The European Medicines Agency’s (EMA) Committee for Medicinal Products for Human Use (CHMP) has authorized Marinus Pharmaceuticals’ request for accelerated evaluation of its lead product candidate, ganaxolone, for the treatment of seizures related to CDKL5 deficiency dysfunction (CDD), a rare, genetic epilepsy.

The advertising authorisation software (MAA) will probably be supported by knowledge from the Phase III Marigold trial, which beforehand achieved its main endpoint of a discount in motor seizure frequency.

Ganaxolone, a optimistic allosteric modulator of GABAA receptors, was typically well-tolerated with a security profile in line with earlier scientific trials.

“We believe this accelerated assessment by the EMA underscores ganaxolone’s potential to address areas of unmet medical need for patients and families afflicted by CDD,” stated Kimberly McCormick, senior VP of regulatory affairs at Marinus.

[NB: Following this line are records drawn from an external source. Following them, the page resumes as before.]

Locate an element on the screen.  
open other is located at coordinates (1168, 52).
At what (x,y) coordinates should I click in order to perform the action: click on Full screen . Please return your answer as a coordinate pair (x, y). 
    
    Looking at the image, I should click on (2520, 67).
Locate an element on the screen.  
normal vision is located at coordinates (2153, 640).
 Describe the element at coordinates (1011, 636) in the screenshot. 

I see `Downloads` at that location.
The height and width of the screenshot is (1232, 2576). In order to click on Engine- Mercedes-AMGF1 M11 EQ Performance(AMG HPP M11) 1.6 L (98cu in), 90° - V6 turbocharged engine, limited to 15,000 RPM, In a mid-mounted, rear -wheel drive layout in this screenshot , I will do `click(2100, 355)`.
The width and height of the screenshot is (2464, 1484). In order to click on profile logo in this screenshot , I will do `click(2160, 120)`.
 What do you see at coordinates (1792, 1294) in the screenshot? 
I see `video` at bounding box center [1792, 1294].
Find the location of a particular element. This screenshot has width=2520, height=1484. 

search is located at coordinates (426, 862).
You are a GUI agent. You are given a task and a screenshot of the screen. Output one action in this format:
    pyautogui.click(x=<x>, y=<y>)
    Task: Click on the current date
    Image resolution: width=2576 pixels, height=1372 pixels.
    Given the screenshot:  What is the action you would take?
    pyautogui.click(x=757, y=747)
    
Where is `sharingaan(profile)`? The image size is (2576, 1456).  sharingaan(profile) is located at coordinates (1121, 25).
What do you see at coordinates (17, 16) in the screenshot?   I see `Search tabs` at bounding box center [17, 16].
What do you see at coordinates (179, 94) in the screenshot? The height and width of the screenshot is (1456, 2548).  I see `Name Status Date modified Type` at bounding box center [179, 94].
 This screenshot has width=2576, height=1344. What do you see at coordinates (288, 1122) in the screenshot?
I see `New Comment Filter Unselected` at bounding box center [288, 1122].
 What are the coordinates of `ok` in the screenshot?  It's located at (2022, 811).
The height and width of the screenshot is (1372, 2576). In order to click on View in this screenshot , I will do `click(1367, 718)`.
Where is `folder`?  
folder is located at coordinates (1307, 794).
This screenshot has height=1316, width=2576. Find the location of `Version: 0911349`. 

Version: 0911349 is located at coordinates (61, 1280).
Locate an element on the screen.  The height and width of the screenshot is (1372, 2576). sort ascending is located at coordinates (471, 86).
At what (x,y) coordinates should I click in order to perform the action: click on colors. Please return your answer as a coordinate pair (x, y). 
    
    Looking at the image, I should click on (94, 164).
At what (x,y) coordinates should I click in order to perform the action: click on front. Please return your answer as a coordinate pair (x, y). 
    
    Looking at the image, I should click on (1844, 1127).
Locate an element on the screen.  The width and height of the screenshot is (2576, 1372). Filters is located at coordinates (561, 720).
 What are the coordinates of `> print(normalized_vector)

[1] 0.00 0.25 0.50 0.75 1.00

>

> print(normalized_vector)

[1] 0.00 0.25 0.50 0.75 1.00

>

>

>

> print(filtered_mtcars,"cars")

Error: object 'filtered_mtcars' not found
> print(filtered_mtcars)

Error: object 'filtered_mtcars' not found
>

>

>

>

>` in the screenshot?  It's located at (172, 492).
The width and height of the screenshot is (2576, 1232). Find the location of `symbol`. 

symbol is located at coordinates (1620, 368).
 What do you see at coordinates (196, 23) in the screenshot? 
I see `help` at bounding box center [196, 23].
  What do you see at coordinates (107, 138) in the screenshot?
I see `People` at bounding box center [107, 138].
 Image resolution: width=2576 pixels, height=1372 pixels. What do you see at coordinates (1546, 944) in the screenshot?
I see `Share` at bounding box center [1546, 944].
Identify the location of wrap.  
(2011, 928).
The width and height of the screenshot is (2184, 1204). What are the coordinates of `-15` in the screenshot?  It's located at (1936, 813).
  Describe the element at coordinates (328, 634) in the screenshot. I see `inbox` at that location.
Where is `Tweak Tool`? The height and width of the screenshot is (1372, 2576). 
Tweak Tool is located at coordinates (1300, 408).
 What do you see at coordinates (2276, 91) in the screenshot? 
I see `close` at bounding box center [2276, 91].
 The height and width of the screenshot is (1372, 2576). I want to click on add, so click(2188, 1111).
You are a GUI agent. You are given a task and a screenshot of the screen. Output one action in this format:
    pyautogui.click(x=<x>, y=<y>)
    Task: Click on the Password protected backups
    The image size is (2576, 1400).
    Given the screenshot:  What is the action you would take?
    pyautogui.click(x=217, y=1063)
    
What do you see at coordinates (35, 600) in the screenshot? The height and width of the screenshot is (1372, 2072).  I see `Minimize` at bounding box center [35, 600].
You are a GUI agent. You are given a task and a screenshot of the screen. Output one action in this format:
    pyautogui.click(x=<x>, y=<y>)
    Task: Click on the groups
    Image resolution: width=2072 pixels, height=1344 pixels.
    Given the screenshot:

“We plan to submit a marketing authorisation application by the end of the third quarter and look forward to working with the EMA during its review of the application. If approved, our collaboration with Orion Corporation supports our efforts to bring ganaxolone to European markets as quickly as possible for CDD patients who may benefit,” she added.

Marinus Pharmaceuticals specialises within the improvement of progressive therapeutics to deal with seizure problems, and the CHMP endorsement carefully follows its new drug software (NDA) submission to the US Food and Drug Administration (FDA) for using ganaxolone to deal with seizures related to CDD.

An NDA submitting notification letter from the FDA is anticipated earlier than the tip of Q3 2021.